The idea of space seeds may have been wild and visionary, but it appealed to others, including Helmholtz, who had also started to advocate for it in the early 1870s. In Helmholtz’s view, life was an integral part of the universe, passing endlessly from world to world. The idea may seem improbable, he wrote in a preface to a translation he did of one of Thompson’s books,
But it seems to me a perfectly correct scientific procedure, when all our efforts to produce organisms from lifeless matter fail, to ask whether life ever arose at all, whether it is not just as old as matter, and whether its germs, carried from one celestial body to another, have not developed wherever they have found favorable soil.
The idea of space seeds did away with the question of an origin to life.
Svante Arrhenius had a similar view. The 1903 Nobel laureate for chemistry wrote in his 1908 book Worlds in the Making that,
Man used to speculate on the origin of matter, but gave that up when experience taught him that matter is indestructible and can only be transformed. For similar reasons we never inquire into the origin of the energy of motion. And we may become accustomed to the idea that life is eternal, and hence that it is useless to inquire into its origin.
Arrhenius gave the space seeds idea a catchy name, “panspermia”. He also proposed a gentler means of seeding space than collisions — tiny organisms that had been swept by winds into the upper atmosphere of their planet could be blown out of that atmosphere by the pressure of the light from its star. The light would accelerate them rapidly enough to transport them across the solar system in months, and to nearby stars in less than 10,000 years.
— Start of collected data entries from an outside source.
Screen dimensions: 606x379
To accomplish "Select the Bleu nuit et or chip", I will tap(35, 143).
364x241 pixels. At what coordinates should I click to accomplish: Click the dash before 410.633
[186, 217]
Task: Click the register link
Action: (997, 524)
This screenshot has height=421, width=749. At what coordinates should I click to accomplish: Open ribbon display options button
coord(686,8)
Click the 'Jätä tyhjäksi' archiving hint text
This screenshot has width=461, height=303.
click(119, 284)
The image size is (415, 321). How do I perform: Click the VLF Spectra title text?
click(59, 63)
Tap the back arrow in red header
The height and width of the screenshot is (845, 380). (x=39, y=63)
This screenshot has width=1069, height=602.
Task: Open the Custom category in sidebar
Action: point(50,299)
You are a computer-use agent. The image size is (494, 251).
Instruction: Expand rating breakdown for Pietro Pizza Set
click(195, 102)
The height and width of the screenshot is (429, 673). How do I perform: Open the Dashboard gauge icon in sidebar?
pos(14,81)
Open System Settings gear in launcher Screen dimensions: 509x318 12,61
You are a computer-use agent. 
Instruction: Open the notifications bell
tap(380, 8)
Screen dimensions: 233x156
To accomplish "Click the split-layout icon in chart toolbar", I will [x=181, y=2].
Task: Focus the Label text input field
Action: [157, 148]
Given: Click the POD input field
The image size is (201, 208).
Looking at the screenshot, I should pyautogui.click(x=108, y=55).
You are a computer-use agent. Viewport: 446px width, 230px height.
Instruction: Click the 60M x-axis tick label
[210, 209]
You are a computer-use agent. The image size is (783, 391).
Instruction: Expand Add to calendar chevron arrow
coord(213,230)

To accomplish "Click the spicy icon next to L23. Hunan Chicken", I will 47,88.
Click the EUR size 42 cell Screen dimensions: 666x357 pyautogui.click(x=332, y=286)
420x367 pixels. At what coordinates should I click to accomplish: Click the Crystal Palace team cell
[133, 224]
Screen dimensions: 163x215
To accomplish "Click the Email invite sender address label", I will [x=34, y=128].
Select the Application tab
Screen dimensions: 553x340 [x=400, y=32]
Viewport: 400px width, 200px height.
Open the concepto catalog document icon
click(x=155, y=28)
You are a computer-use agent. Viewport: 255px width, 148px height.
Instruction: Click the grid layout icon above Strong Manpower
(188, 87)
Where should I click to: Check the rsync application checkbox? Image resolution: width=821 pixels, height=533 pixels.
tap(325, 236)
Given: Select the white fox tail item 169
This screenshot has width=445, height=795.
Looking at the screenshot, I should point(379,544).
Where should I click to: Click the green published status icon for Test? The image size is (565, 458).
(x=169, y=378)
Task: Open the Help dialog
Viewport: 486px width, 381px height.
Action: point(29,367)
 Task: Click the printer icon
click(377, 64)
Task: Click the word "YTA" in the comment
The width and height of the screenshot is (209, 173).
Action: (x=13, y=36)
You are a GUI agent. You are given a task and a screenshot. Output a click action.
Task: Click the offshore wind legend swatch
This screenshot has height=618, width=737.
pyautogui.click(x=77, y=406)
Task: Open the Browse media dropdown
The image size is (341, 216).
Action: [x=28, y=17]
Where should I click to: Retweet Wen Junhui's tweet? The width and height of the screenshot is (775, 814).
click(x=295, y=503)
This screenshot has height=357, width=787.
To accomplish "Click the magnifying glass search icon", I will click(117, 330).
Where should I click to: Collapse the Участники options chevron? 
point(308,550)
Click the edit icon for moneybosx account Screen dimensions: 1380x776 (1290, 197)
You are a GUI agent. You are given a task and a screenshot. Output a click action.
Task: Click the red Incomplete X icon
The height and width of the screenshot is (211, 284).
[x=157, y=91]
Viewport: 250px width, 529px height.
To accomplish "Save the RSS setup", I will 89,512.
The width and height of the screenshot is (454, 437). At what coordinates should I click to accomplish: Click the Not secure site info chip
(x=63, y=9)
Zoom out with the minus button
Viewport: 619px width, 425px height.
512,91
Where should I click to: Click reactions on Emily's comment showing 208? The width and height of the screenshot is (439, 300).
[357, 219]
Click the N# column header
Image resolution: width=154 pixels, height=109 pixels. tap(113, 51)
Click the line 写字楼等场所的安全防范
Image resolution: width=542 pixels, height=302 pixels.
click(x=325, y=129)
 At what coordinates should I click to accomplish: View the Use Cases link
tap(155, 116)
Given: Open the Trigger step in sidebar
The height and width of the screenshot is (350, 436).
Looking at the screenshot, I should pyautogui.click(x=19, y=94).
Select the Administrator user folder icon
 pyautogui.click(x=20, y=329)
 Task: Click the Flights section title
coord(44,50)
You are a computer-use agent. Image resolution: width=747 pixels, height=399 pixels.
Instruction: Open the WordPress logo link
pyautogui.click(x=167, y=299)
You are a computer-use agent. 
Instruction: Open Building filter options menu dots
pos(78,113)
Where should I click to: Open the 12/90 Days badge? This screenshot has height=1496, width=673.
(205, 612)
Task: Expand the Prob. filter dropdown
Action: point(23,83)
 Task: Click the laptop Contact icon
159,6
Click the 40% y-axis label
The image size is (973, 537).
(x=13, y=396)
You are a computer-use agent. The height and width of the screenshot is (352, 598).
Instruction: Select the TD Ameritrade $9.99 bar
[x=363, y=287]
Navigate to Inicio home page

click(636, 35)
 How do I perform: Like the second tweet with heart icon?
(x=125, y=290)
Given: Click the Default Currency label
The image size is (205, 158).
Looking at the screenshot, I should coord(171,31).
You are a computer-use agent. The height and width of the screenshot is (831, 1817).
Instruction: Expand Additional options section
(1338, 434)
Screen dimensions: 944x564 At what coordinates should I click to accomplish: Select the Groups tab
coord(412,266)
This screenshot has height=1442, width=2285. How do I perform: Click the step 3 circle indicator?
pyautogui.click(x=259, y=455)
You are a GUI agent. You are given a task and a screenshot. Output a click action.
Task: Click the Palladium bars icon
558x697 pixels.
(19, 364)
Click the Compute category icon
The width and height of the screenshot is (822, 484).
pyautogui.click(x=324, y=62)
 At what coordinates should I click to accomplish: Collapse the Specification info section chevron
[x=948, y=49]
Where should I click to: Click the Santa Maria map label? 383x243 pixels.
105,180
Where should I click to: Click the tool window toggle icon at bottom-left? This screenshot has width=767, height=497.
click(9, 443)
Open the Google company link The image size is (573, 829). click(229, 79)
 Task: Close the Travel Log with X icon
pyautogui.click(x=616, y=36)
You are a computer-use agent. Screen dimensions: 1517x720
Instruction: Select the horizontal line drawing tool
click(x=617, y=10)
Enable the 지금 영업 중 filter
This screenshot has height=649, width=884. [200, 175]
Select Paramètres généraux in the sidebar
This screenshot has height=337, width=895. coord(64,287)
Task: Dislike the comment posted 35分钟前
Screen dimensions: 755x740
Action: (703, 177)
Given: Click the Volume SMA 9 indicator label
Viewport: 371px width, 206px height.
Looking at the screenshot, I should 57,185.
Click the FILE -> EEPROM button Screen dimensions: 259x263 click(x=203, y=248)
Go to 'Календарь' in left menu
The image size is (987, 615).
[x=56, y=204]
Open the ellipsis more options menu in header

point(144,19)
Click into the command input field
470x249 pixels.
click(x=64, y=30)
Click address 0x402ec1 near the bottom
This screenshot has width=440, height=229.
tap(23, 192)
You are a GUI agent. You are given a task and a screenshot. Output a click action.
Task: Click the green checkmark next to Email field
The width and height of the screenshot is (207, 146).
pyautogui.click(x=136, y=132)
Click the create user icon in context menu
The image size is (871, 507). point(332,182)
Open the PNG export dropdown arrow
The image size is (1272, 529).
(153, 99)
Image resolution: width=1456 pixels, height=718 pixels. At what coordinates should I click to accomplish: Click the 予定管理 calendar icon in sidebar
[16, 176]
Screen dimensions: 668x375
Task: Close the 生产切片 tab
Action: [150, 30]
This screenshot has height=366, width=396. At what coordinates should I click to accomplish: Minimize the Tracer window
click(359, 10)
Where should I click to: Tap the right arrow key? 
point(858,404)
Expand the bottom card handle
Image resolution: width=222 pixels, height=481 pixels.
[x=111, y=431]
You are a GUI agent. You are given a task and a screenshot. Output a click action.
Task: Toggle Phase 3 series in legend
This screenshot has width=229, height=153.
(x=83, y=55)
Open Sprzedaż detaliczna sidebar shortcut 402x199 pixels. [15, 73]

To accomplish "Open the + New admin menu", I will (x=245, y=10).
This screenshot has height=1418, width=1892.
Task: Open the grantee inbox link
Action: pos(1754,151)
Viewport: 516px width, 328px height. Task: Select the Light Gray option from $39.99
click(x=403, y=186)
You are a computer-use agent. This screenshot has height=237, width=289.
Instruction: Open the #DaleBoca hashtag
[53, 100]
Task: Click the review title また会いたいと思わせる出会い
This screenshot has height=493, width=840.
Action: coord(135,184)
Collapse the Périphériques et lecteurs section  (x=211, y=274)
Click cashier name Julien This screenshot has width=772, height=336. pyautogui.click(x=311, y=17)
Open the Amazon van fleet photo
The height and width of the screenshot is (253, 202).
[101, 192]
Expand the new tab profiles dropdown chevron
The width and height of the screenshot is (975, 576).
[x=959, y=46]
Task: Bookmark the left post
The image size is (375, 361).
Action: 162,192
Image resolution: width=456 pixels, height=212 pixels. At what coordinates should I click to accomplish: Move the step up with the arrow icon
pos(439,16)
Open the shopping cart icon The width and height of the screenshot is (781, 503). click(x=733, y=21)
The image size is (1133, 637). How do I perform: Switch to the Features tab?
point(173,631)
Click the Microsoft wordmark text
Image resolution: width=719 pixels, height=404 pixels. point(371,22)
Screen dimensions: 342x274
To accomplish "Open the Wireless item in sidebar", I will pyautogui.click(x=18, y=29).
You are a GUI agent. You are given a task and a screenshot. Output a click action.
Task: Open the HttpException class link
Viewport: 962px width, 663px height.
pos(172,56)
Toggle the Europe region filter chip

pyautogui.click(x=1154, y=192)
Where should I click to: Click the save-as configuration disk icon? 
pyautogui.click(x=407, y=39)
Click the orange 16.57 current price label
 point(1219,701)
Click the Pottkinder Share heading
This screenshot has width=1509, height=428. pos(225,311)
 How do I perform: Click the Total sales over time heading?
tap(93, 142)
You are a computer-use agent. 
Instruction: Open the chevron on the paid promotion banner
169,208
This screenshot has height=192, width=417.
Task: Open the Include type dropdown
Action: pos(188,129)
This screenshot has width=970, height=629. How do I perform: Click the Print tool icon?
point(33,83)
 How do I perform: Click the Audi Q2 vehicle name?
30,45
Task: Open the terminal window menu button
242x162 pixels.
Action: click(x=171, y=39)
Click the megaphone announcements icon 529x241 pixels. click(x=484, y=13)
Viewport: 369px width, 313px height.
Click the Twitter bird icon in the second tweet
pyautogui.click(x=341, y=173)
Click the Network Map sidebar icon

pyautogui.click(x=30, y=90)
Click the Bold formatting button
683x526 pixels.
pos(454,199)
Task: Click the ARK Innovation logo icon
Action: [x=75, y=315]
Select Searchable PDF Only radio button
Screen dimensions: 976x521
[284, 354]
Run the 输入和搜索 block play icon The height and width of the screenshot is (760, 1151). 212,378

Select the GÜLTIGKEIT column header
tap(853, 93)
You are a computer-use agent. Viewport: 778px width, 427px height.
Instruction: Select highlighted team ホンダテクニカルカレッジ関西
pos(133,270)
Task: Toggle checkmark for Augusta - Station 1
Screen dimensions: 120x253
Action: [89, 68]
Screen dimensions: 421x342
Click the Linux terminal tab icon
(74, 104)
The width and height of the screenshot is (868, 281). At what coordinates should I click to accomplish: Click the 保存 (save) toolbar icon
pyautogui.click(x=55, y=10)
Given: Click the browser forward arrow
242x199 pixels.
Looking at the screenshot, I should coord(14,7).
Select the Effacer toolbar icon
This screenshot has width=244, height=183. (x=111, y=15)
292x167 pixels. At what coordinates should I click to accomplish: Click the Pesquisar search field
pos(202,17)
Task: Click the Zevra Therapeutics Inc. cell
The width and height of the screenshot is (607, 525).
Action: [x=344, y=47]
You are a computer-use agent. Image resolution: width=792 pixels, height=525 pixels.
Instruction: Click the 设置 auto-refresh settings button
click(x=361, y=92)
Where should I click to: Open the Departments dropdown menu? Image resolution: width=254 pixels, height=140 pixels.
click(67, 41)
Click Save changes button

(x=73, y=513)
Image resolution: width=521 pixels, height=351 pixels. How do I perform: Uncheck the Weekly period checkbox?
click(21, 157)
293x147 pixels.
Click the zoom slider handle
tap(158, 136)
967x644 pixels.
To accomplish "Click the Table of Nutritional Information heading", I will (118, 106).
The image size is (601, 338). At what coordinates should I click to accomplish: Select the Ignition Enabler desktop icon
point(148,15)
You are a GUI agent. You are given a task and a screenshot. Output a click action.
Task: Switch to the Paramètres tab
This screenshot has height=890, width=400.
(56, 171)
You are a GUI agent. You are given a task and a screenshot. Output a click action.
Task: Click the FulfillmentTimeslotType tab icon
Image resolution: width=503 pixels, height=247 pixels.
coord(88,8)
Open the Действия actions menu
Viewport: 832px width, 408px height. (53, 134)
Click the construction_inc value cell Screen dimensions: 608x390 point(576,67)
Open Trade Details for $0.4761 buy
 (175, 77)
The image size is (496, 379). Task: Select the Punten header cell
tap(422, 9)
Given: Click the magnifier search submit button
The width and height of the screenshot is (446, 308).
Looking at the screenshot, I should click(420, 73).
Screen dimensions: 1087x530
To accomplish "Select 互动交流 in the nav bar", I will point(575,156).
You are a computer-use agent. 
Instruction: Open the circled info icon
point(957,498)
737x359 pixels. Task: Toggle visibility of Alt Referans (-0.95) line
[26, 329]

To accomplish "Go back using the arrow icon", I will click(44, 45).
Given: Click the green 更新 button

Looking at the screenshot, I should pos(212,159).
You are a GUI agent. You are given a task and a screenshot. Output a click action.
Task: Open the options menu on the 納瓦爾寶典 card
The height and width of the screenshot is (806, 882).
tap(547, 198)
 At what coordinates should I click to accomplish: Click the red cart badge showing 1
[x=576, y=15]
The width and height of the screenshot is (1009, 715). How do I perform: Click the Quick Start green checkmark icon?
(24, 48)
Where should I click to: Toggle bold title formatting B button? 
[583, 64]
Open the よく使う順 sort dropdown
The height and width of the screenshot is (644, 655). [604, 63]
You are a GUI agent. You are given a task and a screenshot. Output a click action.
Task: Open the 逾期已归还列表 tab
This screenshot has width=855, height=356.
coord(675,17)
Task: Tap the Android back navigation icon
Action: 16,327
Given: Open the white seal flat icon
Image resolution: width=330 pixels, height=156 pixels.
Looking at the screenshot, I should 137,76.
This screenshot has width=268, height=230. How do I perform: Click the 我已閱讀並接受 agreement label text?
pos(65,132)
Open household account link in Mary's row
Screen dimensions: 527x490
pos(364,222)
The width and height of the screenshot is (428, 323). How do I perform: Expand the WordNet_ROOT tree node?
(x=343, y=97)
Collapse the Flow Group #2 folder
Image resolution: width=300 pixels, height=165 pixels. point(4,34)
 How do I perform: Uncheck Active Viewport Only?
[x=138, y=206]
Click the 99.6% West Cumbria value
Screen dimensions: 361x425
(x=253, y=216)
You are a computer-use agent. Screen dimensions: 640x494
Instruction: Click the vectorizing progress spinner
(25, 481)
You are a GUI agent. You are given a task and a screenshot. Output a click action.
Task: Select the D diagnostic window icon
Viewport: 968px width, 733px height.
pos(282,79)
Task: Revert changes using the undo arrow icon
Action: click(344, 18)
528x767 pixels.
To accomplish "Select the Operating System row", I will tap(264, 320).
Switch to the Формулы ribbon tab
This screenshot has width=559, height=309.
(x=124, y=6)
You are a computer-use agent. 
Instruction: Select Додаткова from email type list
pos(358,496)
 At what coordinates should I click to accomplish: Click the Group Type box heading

Experiments with microbes at low temperatures suggested that the cold of space would preserve them.
Arrhenius would go on to argue in 1927 that the Earth was being seeded even now. He thought that thermophilic bacteria (those that live in very high temperatures), could only have evolved on a higher-temperature planet, and probably cannot sustain a population here over the long term. Therefore, Earth must be being supplied with them, and the most likely source was Venus. Arrhenius cited recent astronomical studies, suggesting that the temperature there might be around 120°F (50°C) — perfect for the bacteria he was noting. Organisms blown out of the Venusian atmosphere when Venus was passing between the Earth and the Sun could make it to the Earth in mere days, he said.
Thus, following Thompson, Helmholtz and Arrhenius, the panspermic Universe would be filled with life. Space would be filled with the drifting small organisms that are being blown continually into space from planets. Some of these seeds would be finding their way to other planets. If the planet a seed reached was not suitable to it, it would not thrive. If it was suitable, it would thrive. If the planet was suitable and lifeless, the seed could thrive over time — and through evolution, could lead to a life-filled world, an “entangled bank,” of diverse creatures. The universe should be rife with life-filled worlds.
Of course, one problem with this picture is that the astronomical studies of the 1920s were wrong about Venus. The temperature is far higher than Arrhenius supposed. Venus is a furnace-like, acid-swept hell-scape. Nothing lives there. There are other problems as well. But it is interesting to see how an idea about the formation of the solar system prompted thought about life on Earth.